La lluvia torrencial casi inunda nuestras esperanzas de conocer una de las maravillas naturales más visitadas y mencionadas por todos los que recorren Colombia: el Valle del Cocora.

El clima en Salento, la población más cercana, auguraba tormentas por su neblina espesa y oscuridad a tempranas horas de la tarde, pero decidimos probar suerte. Pusimos en marcha el motor de La Jebi y fuimos en búsqueda del paisaje que tantas veces habíamos visto en fotos y en los blogs de otros viajeros amigos.

No habían sonado ni cuatro canciones completas en el radio cuando empezaban a aparecer ante nuestros ojos las primeras palmas de cera, unos gigantes de 70 metros de altura que se ganaron con todos los honores el nombre del árbol nacional de Colombia.

A nuestro paso también se manifestaban los rastros de este eje turístico: caballos amarrados ofrecidos en alquiler, ventas de artesanías y  productos hechos a base de café, carpas plásticas para la lluvia, truchas, hospedajes, guías… todos fueron quedando atrás. Buscamos nuestro propio camino, preguntamos a los lugareños y nos internamos en este bosque andino plagado de estos colosos con tallo de cera blanca.

Entramos por la finca La Montaña, uno de los recorridos más utilizados por los viajeros para hacer treking de todos los niveles.
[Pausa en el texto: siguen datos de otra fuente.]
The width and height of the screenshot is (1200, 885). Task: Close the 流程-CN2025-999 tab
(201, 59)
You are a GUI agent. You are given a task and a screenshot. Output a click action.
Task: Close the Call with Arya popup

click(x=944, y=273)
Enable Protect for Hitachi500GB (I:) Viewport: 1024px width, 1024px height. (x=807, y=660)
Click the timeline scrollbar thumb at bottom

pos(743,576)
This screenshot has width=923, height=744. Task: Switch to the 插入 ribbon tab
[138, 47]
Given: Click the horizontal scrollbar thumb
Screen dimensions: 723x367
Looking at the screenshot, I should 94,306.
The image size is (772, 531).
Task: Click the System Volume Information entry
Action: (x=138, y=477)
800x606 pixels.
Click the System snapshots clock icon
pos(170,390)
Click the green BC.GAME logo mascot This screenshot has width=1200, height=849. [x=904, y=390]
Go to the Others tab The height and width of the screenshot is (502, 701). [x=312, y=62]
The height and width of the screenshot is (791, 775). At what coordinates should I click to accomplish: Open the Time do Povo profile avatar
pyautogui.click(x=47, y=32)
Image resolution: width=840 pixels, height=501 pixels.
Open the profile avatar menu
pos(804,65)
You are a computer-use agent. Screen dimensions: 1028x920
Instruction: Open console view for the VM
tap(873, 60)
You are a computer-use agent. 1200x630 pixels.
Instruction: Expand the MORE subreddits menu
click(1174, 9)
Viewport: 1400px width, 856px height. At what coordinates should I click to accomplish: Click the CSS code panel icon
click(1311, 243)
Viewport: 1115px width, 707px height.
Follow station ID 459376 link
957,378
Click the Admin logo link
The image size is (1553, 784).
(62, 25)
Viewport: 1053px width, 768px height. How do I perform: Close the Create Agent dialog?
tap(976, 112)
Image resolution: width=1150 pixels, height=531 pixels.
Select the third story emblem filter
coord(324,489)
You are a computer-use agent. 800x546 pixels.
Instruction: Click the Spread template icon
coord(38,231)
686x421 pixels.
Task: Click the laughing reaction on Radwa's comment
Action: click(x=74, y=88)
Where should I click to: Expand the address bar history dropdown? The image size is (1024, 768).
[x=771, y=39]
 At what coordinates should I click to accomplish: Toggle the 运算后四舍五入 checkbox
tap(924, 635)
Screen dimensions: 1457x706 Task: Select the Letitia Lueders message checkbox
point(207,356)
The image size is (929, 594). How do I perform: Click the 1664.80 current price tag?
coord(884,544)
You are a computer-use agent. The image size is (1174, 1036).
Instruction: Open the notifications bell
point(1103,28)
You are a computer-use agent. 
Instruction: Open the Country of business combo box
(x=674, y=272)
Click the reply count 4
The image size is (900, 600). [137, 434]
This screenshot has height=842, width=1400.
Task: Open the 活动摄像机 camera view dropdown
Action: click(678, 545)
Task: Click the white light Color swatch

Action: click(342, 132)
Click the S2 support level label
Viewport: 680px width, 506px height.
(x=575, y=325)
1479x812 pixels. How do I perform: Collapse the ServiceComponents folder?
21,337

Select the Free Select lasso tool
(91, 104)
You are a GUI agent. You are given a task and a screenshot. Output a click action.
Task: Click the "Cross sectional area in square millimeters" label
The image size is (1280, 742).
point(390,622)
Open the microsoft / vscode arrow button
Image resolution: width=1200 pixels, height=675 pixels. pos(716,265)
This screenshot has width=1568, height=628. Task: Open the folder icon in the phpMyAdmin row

Cobran $3.000 (1,5 dólares) por persona, pero nos dejaron entrar por $4.000 a los dos.

La lluvia era fuerte y seguir las caminatas de más de cinco horas que siempre nos recomendaron era prácticamente imposible, por lo que nos internamos muy poco dentro del bosque, hasta que la neblina nos puso una venda en los ojos y no nos permitió seguir más.

Pese a lo difícil del clima, nos sorprendió ver la cantidad de gente de todo el planeta que recorría el terreno del Valle del Cocora. Rostros evidentemente asiáticos y conversaciones en francés, inglés, alemán y castellano en todos sus acentos, nos hace pensar que el mito de la Colombia peligrosa e invivible se desvanece cada vez más. Nuestro país es el país de todos, y si lo quieren y lo cuidan como nosotros, todos son bienvenidos.

Poco más de dos horas estuvimos en el Valle. Disfrutamos del paisaje nublado, el ganado repartido por todos lados, el sonido del río Quindío, el canto de tantas aves coloridas que sobrevuelan el lugar, el frío y la lluvia. Vivir viajando hace que aprendamos a sacarle lo mejor a cada situación y a convertirla en una experiencia amena.

Pero la vida de viajeros eternos nos hace también pensar que en cada lugar dejamos una puerta abierta. Las ganas de regresar al Cocora y adentrarnos un poco más en su flora y su fauna viajarán también con nosotros.